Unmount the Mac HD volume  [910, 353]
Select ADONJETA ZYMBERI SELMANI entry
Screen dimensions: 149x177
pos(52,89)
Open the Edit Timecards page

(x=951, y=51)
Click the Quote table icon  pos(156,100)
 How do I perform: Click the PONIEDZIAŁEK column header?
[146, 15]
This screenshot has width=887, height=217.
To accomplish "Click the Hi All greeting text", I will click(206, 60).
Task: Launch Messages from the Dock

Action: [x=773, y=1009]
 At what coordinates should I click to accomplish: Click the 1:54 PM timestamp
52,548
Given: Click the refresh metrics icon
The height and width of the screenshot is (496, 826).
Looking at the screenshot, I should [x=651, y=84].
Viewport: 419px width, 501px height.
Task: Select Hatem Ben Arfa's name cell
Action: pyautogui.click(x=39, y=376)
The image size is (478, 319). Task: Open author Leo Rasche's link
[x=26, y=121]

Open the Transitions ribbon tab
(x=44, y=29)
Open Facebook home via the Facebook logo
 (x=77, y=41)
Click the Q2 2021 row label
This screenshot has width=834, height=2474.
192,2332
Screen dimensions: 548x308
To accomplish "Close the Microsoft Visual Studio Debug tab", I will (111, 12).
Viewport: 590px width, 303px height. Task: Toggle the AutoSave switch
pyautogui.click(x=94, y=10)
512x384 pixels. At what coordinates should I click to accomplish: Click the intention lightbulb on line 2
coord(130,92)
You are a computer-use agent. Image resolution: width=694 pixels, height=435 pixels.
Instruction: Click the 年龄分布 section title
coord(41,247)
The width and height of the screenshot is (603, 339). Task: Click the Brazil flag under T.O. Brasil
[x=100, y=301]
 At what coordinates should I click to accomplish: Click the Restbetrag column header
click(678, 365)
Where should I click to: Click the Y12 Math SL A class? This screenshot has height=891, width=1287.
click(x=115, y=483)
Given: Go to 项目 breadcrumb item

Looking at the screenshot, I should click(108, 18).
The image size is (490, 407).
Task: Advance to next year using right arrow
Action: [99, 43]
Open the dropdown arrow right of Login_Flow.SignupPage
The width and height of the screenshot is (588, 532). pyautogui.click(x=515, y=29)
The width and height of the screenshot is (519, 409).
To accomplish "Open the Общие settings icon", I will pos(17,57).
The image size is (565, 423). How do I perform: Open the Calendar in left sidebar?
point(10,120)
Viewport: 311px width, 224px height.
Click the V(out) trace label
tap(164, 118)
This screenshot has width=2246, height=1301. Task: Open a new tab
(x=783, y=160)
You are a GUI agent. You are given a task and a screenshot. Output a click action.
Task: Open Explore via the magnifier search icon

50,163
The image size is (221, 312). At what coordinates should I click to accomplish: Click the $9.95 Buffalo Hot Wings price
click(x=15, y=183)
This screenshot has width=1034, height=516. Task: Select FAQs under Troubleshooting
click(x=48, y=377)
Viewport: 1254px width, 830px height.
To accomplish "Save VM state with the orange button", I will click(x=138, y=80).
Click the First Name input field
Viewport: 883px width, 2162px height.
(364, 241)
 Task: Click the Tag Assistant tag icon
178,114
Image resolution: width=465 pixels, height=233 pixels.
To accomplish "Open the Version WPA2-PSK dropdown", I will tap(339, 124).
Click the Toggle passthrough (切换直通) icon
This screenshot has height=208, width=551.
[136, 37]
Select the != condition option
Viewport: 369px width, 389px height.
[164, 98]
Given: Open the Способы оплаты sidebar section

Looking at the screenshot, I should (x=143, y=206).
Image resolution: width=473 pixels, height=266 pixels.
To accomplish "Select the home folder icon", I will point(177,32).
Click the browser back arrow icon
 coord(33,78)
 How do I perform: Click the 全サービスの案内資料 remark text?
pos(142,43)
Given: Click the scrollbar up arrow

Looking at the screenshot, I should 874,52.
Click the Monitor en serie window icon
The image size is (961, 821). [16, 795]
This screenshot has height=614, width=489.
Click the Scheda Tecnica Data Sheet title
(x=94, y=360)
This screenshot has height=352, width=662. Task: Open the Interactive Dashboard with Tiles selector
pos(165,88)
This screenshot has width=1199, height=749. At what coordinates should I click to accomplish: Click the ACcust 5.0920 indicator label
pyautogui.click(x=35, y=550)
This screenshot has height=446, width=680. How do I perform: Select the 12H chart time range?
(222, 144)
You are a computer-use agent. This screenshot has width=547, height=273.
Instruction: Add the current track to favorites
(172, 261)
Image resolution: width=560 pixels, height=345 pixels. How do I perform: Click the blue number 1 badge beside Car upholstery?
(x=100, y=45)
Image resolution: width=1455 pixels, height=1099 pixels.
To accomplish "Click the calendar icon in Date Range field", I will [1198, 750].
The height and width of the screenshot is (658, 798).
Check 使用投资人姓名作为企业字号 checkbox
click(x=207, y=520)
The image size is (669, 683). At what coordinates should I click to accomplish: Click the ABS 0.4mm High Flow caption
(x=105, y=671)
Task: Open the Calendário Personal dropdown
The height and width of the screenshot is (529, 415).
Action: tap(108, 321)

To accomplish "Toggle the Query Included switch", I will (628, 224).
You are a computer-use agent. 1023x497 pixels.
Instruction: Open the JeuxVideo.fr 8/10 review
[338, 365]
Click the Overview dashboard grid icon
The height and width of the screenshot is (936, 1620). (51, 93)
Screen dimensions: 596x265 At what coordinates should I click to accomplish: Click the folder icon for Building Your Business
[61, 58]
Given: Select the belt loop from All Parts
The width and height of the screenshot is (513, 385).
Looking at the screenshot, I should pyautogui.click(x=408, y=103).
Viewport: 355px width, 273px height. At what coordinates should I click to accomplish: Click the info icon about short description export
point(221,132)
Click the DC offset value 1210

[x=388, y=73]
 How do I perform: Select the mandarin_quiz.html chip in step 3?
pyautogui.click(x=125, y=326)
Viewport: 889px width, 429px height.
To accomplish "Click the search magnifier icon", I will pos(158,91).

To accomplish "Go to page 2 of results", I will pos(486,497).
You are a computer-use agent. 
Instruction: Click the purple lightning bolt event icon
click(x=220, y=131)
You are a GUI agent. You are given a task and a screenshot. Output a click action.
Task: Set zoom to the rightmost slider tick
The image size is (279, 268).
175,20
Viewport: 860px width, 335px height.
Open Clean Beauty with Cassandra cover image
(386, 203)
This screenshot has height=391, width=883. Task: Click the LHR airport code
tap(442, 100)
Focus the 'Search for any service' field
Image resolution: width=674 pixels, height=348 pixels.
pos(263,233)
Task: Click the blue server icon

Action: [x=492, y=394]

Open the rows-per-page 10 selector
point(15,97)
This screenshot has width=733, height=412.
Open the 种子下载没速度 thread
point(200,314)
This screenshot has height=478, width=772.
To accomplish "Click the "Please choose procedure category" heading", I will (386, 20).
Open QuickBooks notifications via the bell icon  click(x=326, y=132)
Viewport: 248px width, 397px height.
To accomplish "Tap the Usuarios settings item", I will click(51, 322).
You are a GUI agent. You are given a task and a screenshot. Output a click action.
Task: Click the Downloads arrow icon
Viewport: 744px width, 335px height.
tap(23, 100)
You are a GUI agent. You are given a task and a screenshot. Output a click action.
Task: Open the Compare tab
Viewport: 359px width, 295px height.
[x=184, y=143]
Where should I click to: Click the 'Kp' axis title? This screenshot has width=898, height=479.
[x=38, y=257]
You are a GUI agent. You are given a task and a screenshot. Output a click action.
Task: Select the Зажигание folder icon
######
WHAT THE EXERCISE ASKS:
Please write out each line of the data above as a JSON array of strings, one string per line, omitting any blank lines.

ANSWER TO THE PROBLEM:
[
  "Unmount the Mac HD volume  [910, 353]",
  "Select ADONJETA ZYMBERI SELMANI entry",
  "Screen dimensions: 149x177",
  "pos(52,89)",
  "Open the Edit Timecards page",
  "(x=951, y=51)",
  "Click the Quote table icon  pos(156,100)",
  " How do I perform: Click the PONIEDZIAŁEK column header?",
  "[146, 15]",
  "This screenshot has width=887, height=217.",
  "To accomplish \"Click the Hi All greeting text\", I will click(206, 60).",
  "Task: Launch Messages from the Dock",
  "Action: [x=773, y=1009]",
  " At what coordinates should I click to accomplish: Click the 1:54 PM timestamp",
  "52,548",
  "Given: Click the refresh metrics icon",
  "The height and width of the screenshot is (496, 826).",
  "Looking at the screenshot, I should [x=651, y=84].",
  "Viewport: 419px width, 501px height.",
  "Task: Select Hatem Ben Arfa's name cell",
  "Action: pyautogui.click(x=39, y=376)",
  "The image size is (478, 319). Task: Open author Leo Rasche's link",
  "[x=26, y=121]",
  "Open the Transitions ribbon tab",
  "(x=44, y=29)",
  "Open Facebook home via the Facebook logo",
  " (x=77, y=41)",
  "Click the Q2 2021 row label",
  "This screenshot has width=834, height=2474.",
  "192,2332",
  "Screen dimensions: 548x308",
  "To accomplish \"Close the Microsoft Visual Studio Debug tab\", I will (111, 12).",
  "Viewport: 590px width, 303px height. Task: Toggle the AutoSave switch",
  "pyautogui.click(x=94, y=10)",
  "512x384 pixels. At what coordinates should I click to accomplish: Click the intention lightbulb on line 2",
  "coord(130,92)",
  "You are a computer-use agent. Image resolution: width=694 pixels, height=435 pixels.",
  "Instruction: Click the 年龄分布 section title",
  "coord(41,247)",
  "The width and height of the screenshot is (603, 339). Task: Click the Brazil flag under T.O. Brasil",
  "[x=100, y=301]",
  " At what coordinates should I click to accomplish: Click the Restbetrag column header",
  "click(678, 365)",
  "Where should I click to: Click the Y12 Math SL A class? This screenshot has height=891, width=1287.",
  "click(x=115, y=483)",
  "Given: Go to 项目 breadcrumb item",
  "Looking at the screenshot, I should click(108, 18).",
  "The image size is (490, 407).",
  "Task: Advance to next year using right arrow",
  "Action: [99, 43]",
  "Open the dropdown arrow right of Login_Flow.SignupPage",
  "The width and height of the screenshot is (588, 532). pyautogui.click(x=515, y=29)",
  "The width and height of the screenshot is (519, 409).",
  "To accomplish \"Open the Общие settings icon\", I will pos(17,57).",
  "The image size is (565, 423). How do I perform: Open the Calendar in left sidebar?",
  "point(10,120)",
  "Viewport: 311px width, 224px height.",
  "Click the V(out) trace label",
  "tap(164, 118)",
  "This screenshot has width=2246, height=1301. Task: Open a new tab",
  "(x=783, y=160)",
  "You are a GUI agent. You are given a task and a screenshot. Output a click action.",
  "Task: Open Explore via the magnifier search icon",
  "50,163",
  "The image size is (221, 312). At what coordinates should I click to accomplish: Click the $9.95 Buffalo Hot Wings price",
  "click(x=15, y=183)",
  "This screenshot has width=1034, height=516. Task: Select FAQs under Troubleshooting",
  "click(x=48, y=377)",
  "Viewport: 1254px width, 830px height.",
  "To accomplish \"Save VM state with the orange button\", I will click(x=138, y=80).",
  "Click the First Name input field",
  "Viewport: 883px width, 2162px height.",
  "(364, 241)",
  " Task: Click the Tag Assistant tag icon",
  "178,114",
  "Image resolution: width=465 pixels, height=233 pixels.",
  "To accomplish \"Open the Version WPA2-PSK dropdown\", I will tap(339, 124).",
  "Click the Toggle passthrough (切换直通) icon",
  "This screenshot has height=208, width=551.",
  "[136, 37]",
  "Select the != condition option",
  "Viewport: 369px width, 389px height.",
  "[164, 98]",
  "Given: Open the Способы оплаты sidebar section",
  "Looking at the screenshot, I should (x=143, y=206).",
  "Image resolution: width=473 pixels, height=266 pixels.",
  "To accomplish \"Select the home folder icon\", I will point(177,32).",
  "Click the browser back arrow icon",
  " coord(33,78)",
  " How do I perform: Click the 全サービスの案内資料 remark text?",
  "pos(142,43)",
  "Given: Click the scrollbar up arrow",
  "Looking at the screenshot, I should 874,52.",
  "Click the Monitor en serie window icon",
  "The image size is (961, 821). [16, 795]",
  "This screenshot has height=614, width=489.",
  "Click the Scheda Tecnica Data Sheet title",
  "(x=94, y=360)",
  "This screenshot has height=352, width=662. Task: Open the Interactive Dashboard with Tiles selector",
  "pos(165,88)",
  "This screenshot has width=1199, height=749. At what coordinates should I click to accomplish: Click the ACcust 5.0920 indicator label",
  "pyautogui.click(x=35, y=550)",
  "This screenshot has height=446, width=680. How do I perform: Select the 12H chart time range?",
  "(222, 144)",
  "You are a computer-use agent. This screenshot has width=547, height=273.",
  "Instruction: Add the current track to favorites",
  "(172, 261)",
  "Image resolution: width=560 pixels, height=345 pixels. How do I perform: Click the blue number 1 badge beside Car upholstery?",
  "(x=100, y=45)",
  "Image resolution: width=1455 pixels, height=1099 pixels.",
  "To accomplish \"Click the calendar icon in Date Range field\", I will [1198, 750].",
  "The height and width of the screenshot is (658, 798).",
  "Check 使用投资人姓名作为企业字号 checkbox",
  "click(x=207, y=520)",
  "The image size is (669, 683). At what coordinates should I click to accomplish: Click the ABS 0.4mm High Flow caption",
  "(x=105, y=671)",
  "Task: Open the Calendário Personal dropdown",
  "The height and width of the screenshot is (529, 415).",
  "Action: tap(108, 321)",
  "To accomplish \"Toggle the Query Included switch\", I will (628, 224).",
  "You are a computer-use agent. 1023x497 pixels.",
  "Instruction: Open the JeuxVideo.fr 8/10 review",
  "[338, 365]",
  "Click the Overview dashboard grid icon",
  "The height and width of the screenshot is (936, 1620). (51, 93)",
  "Screen dimensions: 596x265 At what coordinates should I click to accomplish: Click the folder icon for Building Your Business",
  "[61, 58]",
  "Given: Select the belt loop from All Parts",
  "The width and height of the screenshot is (513, 385).",
  "Looking at the screenshot, I should pyautogui.click(x=408, y=103).",
  "Viewport: 355px width, 273px height. At what coordinates should I click to accomplish: Click the info icon about short description export",
  "point(221,132)",
  "Click the DC offset value 1210",
  "[x=388, y=73]",
  " How do I perform: Select the mandarin_quiz.html chip in step 3?",
  "pyautogui.click(x=125, y=326)",
  "Viewport: 889px width, 429px height.",
  "To accomplish \"Click the search magnifier icon\", I will pos(158,91).",
  "To accomplish \"Go to page 2 of results\", I will pos(486,497).",
  "You are a computer-use agent. ",
  "Instruction: Click the purple lightning bolt event icon",
  "click(x=220, y=131)",
  "You are a GUI agent. You are given a task and a screenshot. Output a click action.",
  "Task: Set zoom to the rightmost slider tick",
  "The image size is (279, 268).",
  "175,20",
  "Viewport: 860px width, 335px height.",
  "Open Clean Beauty with Cassandra cover image",
  "(386, 203)",
  "This screenshot has height=391, width=883. Task: Click the LHR airport code",
  "tap(442, 100)",
  "Focus the 'Search for any service' field",
  "Image resolution: width=674 pixels, height=348 pixels.",
  "pos(263,233)",
  "Task: Click the blue server icon",
  "Action: [x=492, y=394]",
  "Open the rows-per-page 10 selector",
  "point(15,97)",
  "This screenshot has width=733, height=412.",
  "Open the 种子下载没速度 thread",
  "point(200,314)",
  "This screenshot has height=478, width=772.",
  "To accomplish \"Click the \"Please choose procedure category\" heading\", I will (386, 20).",
  "Open QuickBooks notifications via the bell icon  click(x=326, y=132)",
  "Viewport: 248px width, 397px height.",
  "To accomplish \"Tap the Usuarios settings item\", I will click(51, 322).",
  "You are a GUI agent. You are given a task and a screenshot. Output a click action.",
  "Task: Click the Downloads arrow icon",
  "Viewport: 744px width, 335px height.",
  "tap(23, 100)",
  "You are a GUI agent. You are given a task and a screenshot. Output a click action.",
  "Task: Open the Compare tab",
  "Viewport: 359px width, 295px height.",
  "[x=184, y=143]",
  "Where should I click to: Click the 'Kp' axis title? This screenshot has width=898, height=479.",
  "[x=38, y=257]",
  "You are a GUI agent. You are given a task and a screenshot. Output a click action.",
  "Task: Select the Зажигание folder icon"
]